### DESCRIPTION OF THE TASK
Given the material below, repeat exactly the lines from the one containing "Instruction: Open the Attachments tab" through the final line, and nothing else.

### THE RECORDS
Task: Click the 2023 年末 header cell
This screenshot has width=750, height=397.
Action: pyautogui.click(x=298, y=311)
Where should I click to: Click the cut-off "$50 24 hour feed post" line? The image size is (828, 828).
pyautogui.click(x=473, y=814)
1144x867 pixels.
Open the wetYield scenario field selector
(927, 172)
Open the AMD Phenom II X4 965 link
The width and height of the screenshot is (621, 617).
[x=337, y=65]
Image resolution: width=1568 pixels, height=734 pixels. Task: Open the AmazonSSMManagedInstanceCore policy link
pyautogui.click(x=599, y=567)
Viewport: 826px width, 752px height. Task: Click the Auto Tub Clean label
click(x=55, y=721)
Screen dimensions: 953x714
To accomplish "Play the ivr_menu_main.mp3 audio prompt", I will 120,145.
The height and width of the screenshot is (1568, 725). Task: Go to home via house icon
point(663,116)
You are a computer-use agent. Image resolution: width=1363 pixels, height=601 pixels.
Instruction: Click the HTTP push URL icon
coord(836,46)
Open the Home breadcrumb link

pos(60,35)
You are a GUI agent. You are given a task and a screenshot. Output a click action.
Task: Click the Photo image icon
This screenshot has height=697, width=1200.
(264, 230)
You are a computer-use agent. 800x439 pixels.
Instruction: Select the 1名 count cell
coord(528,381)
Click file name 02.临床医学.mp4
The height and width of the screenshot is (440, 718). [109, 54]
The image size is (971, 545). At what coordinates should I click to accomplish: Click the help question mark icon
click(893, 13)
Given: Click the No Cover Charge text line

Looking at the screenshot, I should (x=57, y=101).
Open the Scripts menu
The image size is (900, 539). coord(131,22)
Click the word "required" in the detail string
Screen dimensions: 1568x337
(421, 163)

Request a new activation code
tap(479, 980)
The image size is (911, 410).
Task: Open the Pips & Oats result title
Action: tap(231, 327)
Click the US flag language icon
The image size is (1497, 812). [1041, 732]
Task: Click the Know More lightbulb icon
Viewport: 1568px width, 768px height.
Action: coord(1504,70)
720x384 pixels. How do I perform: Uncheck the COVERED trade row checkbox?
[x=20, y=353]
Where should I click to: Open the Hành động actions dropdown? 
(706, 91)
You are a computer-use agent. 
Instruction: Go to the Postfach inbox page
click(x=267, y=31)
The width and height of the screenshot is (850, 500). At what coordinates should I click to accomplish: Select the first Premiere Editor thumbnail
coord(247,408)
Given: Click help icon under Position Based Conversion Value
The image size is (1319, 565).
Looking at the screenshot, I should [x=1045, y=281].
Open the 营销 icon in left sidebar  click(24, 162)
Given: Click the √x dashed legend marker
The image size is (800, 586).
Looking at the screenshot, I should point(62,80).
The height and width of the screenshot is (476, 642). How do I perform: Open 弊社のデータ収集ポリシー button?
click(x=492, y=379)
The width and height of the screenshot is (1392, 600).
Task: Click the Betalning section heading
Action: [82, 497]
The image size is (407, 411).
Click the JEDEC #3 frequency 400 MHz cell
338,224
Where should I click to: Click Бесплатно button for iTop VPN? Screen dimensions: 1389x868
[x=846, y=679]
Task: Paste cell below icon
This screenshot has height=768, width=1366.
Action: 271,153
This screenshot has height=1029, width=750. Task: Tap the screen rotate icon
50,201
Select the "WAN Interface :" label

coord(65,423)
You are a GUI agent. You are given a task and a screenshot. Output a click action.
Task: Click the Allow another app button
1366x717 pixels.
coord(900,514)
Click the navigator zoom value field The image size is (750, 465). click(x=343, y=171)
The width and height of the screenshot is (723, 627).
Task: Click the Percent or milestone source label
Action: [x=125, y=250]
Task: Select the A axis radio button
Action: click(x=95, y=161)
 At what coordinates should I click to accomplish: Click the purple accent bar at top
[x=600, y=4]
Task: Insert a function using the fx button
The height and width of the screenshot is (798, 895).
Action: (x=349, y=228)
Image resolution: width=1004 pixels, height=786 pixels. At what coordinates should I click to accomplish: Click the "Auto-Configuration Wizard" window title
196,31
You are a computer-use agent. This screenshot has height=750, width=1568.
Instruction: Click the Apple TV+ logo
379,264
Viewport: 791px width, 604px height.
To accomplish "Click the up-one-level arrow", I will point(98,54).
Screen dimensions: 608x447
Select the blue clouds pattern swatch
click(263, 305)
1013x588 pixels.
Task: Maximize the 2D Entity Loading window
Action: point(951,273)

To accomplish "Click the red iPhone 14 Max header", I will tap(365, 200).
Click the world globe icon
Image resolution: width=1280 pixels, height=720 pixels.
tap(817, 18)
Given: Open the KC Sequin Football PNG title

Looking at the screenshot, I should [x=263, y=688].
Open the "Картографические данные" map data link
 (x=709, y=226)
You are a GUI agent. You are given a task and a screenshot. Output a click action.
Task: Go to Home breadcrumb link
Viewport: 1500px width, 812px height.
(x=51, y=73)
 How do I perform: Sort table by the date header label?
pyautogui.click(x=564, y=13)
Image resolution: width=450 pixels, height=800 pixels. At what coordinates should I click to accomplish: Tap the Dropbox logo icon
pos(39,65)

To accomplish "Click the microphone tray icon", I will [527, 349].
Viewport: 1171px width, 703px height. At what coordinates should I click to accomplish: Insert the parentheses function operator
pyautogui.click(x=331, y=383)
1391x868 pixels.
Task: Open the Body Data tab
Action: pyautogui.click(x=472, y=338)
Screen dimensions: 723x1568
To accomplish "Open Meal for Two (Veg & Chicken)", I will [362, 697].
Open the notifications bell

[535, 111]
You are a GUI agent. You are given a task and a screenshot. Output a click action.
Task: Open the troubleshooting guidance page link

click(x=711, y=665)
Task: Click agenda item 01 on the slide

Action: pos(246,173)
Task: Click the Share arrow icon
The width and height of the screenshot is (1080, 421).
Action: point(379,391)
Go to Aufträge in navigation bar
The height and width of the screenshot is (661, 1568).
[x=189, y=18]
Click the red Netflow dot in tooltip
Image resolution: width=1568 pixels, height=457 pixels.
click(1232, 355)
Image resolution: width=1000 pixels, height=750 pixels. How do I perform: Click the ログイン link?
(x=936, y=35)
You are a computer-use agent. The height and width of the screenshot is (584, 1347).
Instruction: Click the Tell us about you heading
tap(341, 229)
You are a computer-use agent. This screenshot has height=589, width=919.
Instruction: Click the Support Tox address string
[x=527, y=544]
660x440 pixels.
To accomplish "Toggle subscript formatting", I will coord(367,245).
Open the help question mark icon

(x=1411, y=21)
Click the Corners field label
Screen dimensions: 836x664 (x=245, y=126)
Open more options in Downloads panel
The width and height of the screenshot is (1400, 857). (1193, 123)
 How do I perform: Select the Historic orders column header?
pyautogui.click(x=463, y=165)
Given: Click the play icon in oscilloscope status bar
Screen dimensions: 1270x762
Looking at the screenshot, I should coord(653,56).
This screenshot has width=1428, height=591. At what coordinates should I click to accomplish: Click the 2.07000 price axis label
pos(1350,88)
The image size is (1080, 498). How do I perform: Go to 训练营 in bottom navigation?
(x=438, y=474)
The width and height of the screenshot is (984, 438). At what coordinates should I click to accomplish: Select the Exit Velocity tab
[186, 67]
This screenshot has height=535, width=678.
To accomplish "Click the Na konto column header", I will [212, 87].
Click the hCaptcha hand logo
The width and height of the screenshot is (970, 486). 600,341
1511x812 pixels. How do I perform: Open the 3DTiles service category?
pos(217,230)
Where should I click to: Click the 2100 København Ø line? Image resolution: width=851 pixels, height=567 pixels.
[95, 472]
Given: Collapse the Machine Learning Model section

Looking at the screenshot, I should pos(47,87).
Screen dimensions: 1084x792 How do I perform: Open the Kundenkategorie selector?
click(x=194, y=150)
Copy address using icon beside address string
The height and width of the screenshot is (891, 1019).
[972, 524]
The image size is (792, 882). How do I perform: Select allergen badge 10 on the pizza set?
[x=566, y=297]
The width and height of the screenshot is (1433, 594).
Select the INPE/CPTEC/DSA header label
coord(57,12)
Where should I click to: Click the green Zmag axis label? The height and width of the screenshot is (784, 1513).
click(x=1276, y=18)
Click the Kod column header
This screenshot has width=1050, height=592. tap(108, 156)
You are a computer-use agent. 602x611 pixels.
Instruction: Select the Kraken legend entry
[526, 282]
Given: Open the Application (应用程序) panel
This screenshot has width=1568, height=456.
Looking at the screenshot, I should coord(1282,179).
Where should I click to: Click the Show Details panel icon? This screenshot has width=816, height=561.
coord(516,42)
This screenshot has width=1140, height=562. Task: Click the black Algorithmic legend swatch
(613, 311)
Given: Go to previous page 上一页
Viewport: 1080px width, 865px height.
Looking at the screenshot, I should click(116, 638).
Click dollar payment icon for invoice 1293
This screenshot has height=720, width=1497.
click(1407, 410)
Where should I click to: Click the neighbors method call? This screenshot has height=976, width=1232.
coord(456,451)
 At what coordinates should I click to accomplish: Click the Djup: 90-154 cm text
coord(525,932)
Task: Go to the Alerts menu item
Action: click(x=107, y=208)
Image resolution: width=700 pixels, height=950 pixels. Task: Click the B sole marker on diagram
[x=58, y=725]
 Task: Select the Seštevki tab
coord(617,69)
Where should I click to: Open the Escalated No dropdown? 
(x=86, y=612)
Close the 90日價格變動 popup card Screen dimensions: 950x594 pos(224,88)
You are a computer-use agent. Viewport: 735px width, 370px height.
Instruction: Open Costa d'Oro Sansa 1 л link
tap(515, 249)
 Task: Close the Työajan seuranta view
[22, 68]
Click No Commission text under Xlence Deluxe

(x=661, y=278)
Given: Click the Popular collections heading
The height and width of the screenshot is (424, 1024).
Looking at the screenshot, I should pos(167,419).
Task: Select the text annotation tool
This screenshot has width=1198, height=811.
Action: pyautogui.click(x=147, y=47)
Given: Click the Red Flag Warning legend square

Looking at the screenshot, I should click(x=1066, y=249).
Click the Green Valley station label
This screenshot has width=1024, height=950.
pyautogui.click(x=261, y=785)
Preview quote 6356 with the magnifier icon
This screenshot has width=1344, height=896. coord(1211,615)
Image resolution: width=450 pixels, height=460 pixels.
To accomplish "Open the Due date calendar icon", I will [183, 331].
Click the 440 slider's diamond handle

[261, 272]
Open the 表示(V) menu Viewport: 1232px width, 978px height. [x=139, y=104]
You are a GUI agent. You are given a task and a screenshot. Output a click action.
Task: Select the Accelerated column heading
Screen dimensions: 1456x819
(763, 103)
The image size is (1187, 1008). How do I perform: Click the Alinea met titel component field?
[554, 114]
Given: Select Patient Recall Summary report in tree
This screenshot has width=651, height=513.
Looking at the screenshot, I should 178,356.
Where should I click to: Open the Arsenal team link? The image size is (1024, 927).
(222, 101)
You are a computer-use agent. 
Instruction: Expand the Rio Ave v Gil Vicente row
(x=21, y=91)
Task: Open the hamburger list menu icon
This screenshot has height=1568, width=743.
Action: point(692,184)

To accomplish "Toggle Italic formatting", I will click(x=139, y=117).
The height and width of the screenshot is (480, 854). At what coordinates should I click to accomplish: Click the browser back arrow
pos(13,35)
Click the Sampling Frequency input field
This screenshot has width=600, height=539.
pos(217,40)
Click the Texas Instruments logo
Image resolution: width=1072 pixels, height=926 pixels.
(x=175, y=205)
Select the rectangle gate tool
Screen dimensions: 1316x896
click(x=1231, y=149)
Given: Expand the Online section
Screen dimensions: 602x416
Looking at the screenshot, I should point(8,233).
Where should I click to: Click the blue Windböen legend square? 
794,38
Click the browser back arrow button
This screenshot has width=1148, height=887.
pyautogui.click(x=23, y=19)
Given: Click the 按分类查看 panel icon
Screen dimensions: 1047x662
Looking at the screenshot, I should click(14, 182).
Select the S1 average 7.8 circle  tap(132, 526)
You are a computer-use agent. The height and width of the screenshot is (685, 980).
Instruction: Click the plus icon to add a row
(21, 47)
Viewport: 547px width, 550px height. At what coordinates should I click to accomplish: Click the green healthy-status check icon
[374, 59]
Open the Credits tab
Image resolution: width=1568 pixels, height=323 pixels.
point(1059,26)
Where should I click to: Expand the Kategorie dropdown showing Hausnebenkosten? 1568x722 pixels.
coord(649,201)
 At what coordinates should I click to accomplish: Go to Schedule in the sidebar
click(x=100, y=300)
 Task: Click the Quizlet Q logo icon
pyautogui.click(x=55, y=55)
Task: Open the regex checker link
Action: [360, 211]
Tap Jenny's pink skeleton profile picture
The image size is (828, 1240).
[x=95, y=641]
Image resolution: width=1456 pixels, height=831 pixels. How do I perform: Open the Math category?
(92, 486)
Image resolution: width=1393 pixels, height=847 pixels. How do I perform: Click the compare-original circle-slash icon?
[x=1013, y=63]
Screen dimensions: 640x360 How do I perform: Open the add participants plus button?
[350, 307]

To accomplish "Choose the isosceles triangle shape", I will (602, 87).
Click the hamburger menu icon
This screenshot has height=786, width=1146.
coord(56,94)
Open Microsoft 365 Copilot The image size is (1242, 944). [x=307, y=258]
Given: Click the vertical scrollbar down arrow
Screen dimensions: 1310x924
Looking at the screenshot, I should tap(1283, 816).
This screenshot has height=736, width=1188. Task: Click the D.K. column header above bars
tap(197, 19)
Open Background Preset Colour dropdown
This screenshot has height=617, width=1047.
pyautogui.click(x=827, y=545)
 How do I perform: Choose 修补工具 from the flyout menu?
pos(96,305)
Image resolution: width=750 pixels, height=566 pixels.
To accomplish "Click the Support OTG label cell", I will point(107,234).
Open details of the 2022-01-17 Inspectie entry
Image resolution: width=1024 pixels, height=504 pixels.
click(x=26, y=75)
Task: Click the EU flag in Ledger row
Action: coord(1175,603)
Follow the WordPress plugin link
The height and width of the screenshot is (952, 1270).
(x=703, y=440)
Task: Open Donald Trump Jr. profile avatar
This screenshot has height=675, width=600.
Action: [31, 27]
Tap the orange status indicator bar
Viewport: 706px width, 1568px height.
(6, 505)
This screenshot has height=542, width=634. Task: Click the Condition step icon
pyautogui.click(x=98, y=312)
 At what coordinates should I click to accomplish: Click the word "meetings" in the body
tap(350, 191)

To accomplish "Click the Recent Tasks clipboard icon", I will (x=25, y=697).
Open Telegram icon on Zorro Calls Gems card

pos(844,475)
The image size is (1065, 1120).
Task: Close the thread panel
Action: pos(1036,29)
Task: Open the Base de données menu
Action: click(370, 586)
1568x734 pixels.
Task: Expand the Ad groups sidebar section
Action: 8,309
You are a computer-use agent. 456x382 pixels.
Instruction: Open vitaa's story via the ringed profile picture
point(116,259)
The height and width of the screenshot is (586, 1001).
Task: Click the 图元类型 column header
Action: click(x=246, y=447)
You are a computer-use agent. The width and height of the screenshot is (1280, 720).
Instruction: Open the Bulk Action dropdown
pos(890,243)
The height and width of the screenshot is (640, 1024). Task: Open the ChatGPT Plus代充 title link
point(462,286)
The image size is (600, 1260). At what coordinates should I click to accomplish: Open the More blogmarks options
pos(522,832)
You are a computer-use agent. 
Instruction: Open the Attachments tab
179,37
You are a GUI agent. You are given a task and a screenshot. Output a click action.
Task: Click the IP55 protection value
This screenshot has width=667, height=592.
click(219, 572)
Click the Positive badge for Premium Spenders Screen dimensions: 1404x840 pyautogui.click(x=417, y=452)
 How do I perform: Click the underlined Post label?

### EXERCISE RESULT
Instruction: Open the Attachments tab
179,37
You are a GUI agent. You are given a task and a screenshot. Output a click action.
Task: Click the IP55 protection value
This screenshot has width=667, height=592.
click(219, 572)
Click the Positive badge for Premium Spenders Screen dimensions: 1404x840 pyautogui.click(x=417, y=452)
 How do I perform: Click the underlined Post label?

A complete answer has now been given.